Question

Two cubes have their volume in the ratio 1:64 what is the ratio of their surface areas?

Answer

**step1** Understanding the problem

The problem asks us to determine the relationship between the surface areas of two cubes, given that we know the relationship between their volumes. Specifically, the volumes are in a ratio of 1:64.

**step2** Understanding how to find the side length from the volume

The volume of a cube is found by multiplying its side length by itself three times. For example, if a cube has a side length of 3 units, its volume is $$3 \times 3 \times 3 = 27$$ cubic units.
The problem tells us the volumes are in the ratio 1:64. This means for every 1 unit of volume for the first cube, the second cube has 64 units of volume.

**step3** Finding the ratio of the side lengths

For the first cube, its volume is 1 unit. We need to find a number that, when multiplied by itself three times, equals 1. That number is 1, because $$1 \times 1 \times 1 = 1$$. So, the side length of the first cube is 1 unit.
For the second cube, its volume is 64 units. We need to find a number that, when multiplied by itself three times, equals 64. Let's try different whole numbers:
If the side length is 1, $$1 \times 1 \times 1 = 1$$
If the side length is 2, $$2 \times 2 \times 2 = 8$$
If the side length is 3, $$3 \times 3 \times 3 = 27$$
If the side length is 4, $$4 \times 4 \times 4 = 64$$
So, the side length of the second cube is 4 units.
Therefore, the ratio of the side lengths of the two cubes is 1 : 4.

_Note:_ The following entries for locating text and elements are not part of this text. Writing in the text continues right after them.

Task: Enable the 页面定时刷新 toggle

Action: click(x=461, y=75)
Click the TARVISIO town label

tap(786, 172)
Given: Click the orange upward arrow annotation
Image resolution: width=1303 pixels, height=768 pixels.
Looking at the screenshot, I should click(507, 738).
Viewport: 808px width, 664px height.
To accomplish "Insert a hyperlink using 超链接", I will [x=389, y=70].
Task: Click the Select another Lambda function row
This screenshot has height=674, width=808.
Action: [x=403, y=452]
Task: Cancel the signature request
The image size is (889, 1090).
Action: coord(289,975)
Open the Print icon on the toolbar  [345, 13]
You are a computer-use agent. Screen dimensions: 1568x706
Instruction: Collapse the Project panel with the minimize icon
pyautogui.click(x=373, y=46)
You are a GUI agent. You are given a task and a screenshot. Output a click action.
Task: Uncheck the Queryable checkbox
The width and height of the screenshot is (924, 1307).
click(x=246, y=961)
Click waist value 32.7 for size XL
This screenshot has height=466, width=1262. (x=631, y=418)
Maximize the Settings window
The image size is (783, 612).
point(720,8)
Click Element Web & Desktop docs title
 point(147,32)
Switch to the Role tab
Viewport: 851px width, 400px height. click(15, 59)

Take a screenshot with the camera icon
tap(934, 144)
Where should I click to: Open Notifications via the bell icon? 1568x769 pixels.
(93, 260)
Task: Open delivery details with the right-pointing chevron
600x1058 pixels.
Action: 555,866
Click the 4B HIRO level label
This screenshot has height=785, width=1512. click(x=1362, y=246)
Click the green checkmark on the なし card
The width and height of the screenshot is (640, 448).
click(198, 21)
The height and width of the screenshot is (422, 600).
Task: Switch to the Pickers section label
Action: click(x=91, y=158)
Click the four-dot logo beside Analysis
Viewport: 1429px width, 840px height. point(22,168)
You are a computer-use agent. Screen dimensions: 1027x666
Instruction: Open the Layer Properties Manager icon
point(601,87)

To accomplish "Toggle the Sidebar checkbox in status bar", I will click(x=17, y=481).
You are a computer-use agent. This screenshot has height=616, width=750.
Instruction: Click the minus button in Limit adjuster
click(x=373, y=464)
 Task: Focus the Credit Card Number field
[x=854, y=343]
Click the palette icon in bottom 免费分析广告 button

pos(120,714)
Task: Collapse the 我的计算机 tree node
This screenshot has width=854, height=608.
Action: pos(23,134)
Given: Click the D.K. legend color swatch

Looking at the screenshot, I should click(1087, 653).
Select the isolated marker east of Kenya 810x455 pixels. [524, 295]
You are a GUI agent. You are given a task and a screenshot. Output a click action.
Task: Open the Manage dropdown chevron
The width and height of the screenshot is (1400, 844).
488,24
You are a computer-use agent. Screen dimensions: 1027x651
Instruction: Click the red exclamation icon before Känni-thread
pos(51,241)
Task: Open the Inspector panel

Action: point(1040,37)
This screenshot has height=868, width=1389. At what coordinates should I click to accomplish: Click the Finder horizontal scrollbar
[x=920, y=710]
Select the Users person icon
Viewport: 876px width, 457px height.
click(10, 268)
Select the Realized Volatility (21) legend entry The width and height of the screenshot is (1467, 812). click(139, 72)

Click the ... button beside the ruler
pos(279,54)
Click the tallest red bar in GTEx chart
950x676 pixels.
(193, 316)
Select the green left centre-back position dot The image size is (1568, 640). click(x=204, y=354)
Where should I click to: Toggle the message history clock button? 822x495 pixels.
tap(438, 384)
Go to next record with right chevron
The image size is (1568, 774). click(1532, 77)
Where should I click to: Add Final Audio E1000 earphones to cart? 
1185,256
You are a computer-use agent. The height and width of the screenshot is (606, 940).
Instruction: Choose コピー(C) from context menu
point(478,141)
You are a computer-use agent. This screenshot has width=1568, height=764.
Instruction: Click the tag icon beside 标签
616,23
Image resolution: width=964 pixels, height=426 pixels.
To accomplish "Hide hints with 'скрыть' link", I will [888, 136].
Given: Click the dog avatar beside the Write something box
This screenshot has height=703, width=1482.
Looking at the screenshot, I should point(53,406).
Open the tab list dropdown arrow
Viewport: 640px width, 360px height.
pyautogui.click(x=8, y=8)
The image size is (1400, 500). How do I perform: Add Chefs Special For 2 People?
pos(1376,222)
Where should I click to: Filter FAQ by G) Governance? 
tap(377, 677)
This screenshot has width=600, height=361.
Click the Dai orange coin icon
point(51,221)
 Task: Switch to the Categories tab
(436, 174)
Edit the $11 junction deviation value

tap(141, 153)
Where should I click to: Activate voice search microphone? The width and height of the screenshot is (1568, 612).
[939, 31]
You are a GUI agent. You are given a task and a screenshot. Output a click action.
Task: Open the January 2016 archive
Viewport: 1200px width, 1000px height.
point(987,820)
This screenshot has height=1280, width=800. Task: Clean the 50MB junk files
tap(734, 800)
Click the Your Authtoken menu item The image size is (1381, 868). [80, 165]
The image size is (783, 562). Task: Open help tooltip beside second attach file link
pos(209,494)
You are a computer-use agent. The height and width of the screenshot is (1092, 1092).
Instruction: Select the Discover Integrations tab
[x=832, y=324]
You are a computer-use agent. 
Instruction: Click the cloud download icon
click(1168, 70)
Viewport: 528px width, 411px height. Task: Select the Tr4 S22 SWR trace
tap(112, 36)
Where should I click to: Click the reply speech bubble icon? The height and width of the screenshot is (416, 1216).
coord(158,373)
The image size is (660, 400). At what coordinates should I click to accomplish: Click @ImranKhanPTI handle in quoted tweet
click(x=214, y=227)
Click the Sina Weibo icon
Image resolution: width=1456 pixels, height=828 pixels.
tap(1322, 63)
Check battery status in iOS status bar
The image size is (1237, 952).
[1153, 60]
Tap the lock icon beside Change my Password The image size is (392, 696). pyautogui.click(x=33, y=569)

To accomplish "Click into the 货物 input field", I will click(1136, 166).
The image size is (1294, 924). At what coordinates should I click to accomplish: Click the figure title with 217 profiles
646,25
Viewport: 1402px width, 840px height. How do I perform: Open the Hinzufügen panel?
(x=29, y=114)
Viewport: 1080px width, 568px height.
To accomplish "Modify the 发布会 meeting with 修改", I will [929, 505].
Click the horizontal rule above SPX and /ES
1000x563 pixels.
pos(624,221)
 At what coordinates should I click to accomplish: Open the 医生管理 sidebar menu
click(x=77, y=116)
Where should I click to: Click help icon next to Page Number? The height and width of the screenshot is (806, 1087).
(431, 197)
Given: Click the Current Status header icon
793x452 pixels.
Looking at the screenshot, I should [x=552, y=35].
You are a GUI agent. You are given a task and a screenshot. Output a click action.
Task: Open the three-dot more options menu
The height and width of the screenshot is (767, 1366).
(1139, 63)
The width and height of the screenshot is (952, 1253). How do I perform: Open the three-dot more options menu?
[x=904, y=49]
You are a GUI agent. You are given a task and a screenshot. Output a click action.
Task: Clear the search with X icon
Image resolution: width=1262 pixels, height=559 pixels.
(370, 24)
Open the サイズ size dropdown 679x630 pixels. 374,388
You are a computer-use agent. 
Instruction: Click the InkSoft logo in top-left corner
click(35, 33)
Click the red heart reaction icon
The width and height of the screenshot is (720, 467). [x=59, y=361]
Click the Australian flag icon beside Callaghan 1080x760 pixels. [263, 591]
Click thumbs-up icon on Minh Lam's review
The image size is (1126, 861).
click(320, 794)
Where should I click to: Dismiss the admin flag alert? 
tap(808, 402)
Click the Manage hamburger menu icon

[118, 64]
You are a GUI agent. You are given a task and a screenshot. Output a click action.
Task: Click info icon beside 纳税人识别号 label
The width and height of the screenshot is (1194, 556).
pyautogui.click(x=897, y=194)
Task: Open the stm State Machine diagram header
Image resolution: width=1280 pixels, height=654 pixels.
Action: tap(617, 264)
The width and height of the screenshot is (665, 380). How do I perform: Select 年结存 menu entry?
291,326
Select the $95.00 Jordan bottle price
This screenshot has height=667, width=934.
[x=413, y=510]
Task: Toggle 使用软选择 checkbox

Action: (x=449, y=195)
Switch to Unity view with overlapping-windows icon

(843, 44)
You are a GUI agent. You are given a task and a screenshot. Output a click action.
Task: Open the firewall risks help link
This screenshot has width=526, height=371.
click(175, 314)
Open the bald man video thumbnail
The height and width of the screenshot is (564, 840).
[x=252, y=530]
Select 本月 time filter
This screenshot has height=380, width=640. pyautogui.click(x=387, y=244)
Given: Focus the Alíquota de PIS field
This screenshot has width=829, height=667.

**step4** Understanding how to find the surface area of a cube

A cube has 6 identical square faces. The area of one square face is found by multiplying its side length by itself. To find the total surface area of the cube, we multiply the area of one face by 6. For example, if a cube has a side length of 5 units, the area of one face is $$5 \times 5 = 25$$ square units, and its total surface area is $$6 \times 25 = 150$$ square units.

**step5** Calculating the ratio of the surface areas

Now we use the side lengths we found in Step 3 to calculate their surface areas:
For the first cube, with a side length of 1 unit:
The area of one face is $$1 \times 1 = 1$$ square unit.
The total surface area of the first cube is $$6 \times 1 = 6$$ square units.
For the second cube, with a side length of 4 units:
The area of one face is $$4 \times 4 = 16$$ square units.
The total surface area of the second cube is $$6 \times 16 = 96$$ square units.
Now we find the ratio of their surface areas: 6 : 96.
To simplify this ratio, we divide both numbers by their greatest common factor, which is 6:
$$6 \div 6 = 1$$
$$96 \div 6 = 16$$
So, the ratio of their surface areas is 1 : 16.